# [Required work]
1 > Return the portion of the article about New Scotland's wind law that opens with the words containing "The gusty crest" and closes with "power their homes.", copied word for word.
2 > Recast the part of the listing that opens with the line containing "Given: Open the page actions three-dot menu" and closes with the line containing "pyautogui.click(x=760, y=259)" as a JSON list of strings, one string per line, leaving out blank lines.

# [Document segment]
New Scotland mulls wind law as residents raise concerns about noise and light

By Saranac Hale Spencer

NEW SCOTLAND — Drawing equally fervent voices from each side of the argument, wind energy is heralded by some as a key component of a renewable energy program, and by others as a dangerous and unsightly scar on the landscape.

The gusty crest of Helderbergs, stretching through several towns, falls partly within New Scotland.  Some landowners in town were approached by Shell Wind Energy about a year ago when the Texas-based company was planning to build at least two dozen industrial-scale wind turbines in the area.  It has since backed down from its plans, but other companies have expressed interest and some residents are curious about erecting private windmills to power their homes.

Last spring, the town began exploring issues around the siting of turbines.  It hired Todd Mathes, of the law firm Whiteman Osterman & Hanna, to advise it on drafting a law to govern the placement of turbines in town.

A public hearing in September on the draft law drew a crowd, largely from neighboring Hilltowns that are also facing potential wind-energy development.  Several people expressed concern over the set-back requirements, which include a distance of 1,500 feet from residences and a distance of either one-and-a-half times the total height of the turbine or 500 feet, whichever is greater, for wind energy facilities, which are defined as producing more than 10 kilowatts of energy to deliver to the power grid.

According to maps provided by the New York State Energy Research and Development Authority and AWS Truewind, some of the areas in New Scotland that have the most potential for high energy yields already have communication towers on them.  Structures owned by Verizon, Newport Television, WMHT Educational Television, Capital Region Broadcasters, Nextel of New York, WRGB Broadcasting, and US Sprint Communications, among others, are perched along the highest points of the escarpment in New Scotland.

“Generally, any large structure, whether stationary or moving, in the vicinity of a receiver or transmitter of electromagnetic signals may interfere with those signals and degrade the performance of the transmitter/receiver system under certain conditions,” according to NYSERDA.  “When sited between a radio, television, or microwave transmitter or receiver, wind turbines, like most vertical structures, can sometimes reflect portions of the electromagnetic radiation in such a way that the reflected wave interferes with the original signal arriving at the receiver.”

New Scotland’s draft law requires “an assessment of potential electromagnetic interference with microwave, radio, television, personal communication systems, 911 and other wireless communication” as part of the draft environmental impact statement for wind energy facilities.

Flicker and noise

“This is woefully inadequate,” Sean O’Connor of Berne said of the draft before speaking passionately about his family’s experience with what is called flicker effect from a neighbor’s windmill.

# [Data provided]
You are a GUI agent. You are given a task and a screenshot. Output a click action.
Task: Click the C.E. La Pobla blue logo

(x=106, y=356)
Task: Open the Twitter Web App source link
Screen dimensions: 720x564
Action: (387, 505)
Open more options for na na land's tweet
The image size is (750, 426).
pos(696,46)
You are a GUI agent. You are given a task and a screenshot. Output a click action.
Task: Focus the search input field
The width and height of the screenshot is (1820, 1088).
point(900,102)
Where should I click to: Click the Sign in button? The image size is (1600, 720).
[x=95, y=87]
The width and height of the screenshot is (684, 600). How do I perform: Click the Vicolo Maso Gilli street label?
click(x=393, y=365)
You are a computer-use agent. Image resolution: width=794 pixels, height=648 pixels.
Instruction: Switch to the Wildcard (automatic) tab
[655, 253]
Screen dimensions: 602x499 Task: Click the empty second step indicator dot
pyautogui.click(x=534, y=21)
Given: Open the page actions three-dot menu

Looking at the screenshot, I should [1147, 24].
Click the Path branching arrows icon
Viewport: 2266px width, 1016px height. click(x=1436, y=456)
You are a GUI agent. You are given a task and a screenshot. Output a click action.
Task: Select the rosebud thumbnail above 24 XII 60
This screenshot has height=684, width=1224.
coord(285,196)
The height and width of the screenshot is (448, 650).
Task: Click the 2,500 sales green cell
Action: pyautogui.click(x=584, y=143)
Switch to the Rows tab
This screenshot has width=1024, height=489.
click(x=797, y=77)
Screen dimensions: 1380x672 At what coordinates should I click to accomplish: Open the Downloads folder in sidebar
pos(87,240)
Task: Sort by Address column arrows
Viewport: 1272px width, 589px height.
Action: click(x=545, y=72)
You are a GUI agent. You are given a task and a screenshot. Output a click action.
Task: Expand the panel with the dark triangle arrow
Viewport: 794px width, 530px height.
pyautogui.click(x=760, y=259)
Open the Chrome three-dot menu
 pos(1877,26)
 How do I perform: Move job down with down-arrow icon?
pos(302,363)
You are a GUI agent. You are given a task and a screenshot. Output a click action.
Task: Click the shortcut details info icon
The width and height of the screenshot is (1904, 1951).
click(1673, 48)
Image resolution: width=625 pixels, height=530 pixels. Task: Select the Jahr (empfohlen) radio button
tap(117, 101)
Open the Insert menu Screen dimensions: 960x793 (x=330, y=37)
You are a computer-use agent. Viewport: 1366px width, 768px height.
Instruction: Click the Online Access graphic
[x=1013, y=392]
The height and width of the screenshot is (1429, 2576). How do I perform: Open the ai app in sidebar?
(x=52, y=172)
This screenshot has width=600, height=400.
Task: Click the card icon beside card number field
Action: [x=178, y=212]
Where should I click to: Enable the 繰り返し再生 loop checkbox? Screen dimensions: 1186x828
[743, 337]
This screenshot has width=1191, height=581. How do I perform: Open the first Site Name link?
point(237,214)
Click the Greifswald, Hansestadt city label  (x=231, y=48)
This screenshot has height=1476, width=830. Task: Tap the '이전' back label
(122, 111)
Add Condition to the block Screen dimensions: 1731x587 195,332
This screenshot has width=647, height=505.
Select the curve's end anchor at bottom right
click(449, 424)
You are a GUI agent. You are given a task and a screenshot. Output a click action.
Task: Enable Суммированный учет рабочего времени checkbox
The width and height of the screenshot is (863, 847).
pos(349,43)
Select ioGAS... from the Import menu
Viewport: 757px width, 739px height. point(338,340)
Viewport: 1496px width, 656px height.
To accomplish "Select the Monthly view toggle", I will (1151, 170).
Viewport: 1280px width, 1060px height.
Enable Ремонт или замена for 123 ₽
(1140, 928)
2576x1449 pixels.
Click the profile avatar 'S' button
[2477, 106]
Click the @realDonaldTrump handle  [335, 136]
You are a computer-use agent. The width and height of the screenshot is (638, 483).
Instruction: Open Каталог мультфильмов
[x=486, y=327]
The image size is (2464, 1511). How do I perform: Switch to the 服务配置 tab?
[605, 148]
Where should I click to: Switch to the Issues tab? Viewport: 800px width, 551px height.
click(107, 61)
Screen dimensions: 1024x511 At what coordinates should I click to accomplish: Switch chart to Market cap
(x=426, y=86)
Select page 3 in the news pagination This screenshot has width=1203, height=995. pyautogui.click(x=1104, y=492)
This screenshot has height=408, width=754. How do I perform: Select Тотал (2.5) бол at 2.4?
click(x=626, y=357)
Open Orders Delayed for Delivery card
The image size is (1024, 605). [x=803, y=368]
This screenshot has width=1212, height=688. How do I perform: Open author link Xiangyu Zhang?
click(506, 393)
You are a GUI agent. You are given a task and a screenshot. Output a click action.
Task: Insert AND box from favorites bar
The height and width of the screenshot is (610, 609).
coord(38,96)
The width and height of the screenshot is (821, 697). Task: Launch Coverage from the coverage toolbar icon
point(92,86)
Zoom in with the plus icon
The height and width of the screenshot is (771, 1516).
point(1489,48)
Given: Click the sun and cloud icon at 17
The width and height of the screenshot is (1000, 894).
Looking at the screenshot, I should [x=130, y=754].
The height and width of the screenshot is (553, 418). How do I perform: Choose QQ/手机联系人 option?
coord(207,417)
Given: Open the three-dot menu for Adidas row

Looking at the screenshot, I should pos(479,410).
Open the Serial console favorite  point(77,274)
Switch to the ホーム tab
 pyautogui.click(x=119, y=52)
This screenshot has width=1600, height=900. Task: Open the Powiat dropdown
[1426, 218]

# [Solutions per task]
1 >
The gusty crest of Helderbergs, stretching through several towns, falls partly within New Scotland.  Some landowners in town were approached by Shell Wind Energy about a year ago when the Texas-based company was planning to build at least two dozen industrial-scale wind turbines in the area.  It has since backed down from its plans, but other companies have expressed interest and some residents are curious about erecting private windmills to power their homes.

2 >
[
  "Given: Open the page actions three-dot menu",
  "Looking at the screenshot, I should [1147, 24].",
  "Click the Path branching arrows icon",
  "Viewport: 2266px width, 1016px height. click(x=1436, y=456)",
  "You are a GUI agent. You are given a task and a screenshot. Output a click action.",
  "Task: Select the rosebud thumbnail above 24 XII 60",
  "This screenshot has height=684, width=1224.",
  "coord(285,196)",
  "The height and width of the screenshot is (448, 650).",
  "Task: Click the 2,500 sales green cell",
  "Action: pyautogui.click(x=584, y=143)",
  "Switch to the Rows tab",
  "This screenshot has width=1024, height=489.",
  "click(x=797, y=77)",
  "Screen dimensions: 1380x672 At what coordinates should I click to accomplish: Open the Downloads folder in sidebar",
  "pos(87,240)",
  "Task: Sort by Address column arrows",
  "Viewport: 1272px width, 589px height.",
  "Action: click(x=545, y=72)",
  "You are a GUI agent. You are given a task and a screenshot. Output a click action.",
  "Task: Expand the panel with the dark triangle arrow",
  "Viewport: 794px width, 530px height.",
  "pyautogui.click(x=760, y=259)"
]